The exercise
Copy the listing verbatim, starting with the line that contains "Viewport: 1198px width, 811px height." and continuing through the line that contains "1008x1182 pixels. pos(885,665)", with both of those lines included.

[Dataset records]

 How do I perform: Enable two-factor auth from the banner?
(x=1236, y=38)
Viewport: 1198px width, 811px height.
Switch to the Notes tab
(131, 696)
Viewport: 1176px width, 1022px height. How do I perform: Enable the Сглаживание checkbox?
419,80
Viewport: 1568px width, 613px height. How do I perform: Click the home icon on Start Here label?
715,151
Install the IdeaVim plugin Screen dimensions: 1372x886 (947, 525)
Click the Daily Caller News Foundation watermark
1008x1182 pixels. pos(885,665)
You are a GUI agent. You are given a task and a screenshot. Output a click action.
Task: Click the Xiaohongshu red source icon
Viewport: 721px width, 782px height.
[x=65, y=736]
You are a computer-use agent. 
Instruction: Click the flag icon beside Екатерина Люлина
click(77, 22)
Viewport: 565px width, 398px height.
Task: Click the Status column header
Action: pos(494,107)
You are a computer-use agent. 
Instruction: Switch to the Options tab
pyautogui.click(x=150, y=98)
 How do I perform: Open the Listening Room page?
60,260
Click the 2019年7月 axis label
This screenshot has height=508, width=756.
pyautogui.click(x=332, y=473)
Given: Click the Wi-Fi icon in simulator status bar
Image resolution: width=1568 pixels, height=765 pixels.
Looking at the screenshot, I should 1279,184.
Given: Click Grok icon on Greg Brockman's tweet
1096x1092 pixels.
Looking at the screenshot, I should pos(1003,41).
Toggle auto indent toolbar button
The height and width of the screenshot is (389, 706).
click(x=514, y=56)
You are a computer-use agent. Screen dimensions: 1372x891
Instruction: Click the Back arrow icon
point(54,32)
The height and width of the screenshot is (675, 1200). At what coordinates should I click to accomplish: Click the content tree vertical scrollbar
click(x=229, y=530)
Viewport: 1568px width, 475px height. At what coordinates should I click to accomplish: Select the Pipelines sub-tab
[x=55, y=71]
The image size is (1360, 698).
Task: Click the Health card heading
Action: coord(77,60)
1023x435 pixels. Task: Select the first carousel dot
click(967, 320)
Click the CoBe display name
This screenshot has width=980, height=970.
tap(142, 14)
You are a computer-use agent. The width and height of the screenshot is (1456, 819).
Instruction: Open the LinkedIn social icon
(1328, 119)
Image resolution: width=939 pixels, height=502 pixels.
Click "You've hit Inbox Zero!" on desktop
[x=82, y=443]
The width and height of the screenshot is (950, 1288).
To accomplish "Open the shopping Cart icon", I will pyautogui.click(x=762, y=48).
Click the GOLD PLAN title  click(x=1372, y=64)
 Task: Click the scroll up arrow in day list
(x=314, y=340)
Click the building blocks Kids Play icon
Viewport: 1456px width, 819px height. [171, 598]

Task solution
Viewport: 1198px width, 811px height.
Switch to the Notes tab
(131, 696)
Viewport: 1176px width, 1022px height. How do I perform: Enable the Сглаживание checkbox?
419,80
Viewport: 1568px width, 613px height. How do I perform: Click the home icon on Start Here label?
715,151
Install the IdeaVim plugin Screen dimensions: 1372x886 (947, 525)
Click the Daily Caller News Foundation watermark
1008x1182 pixels. pos(885,665)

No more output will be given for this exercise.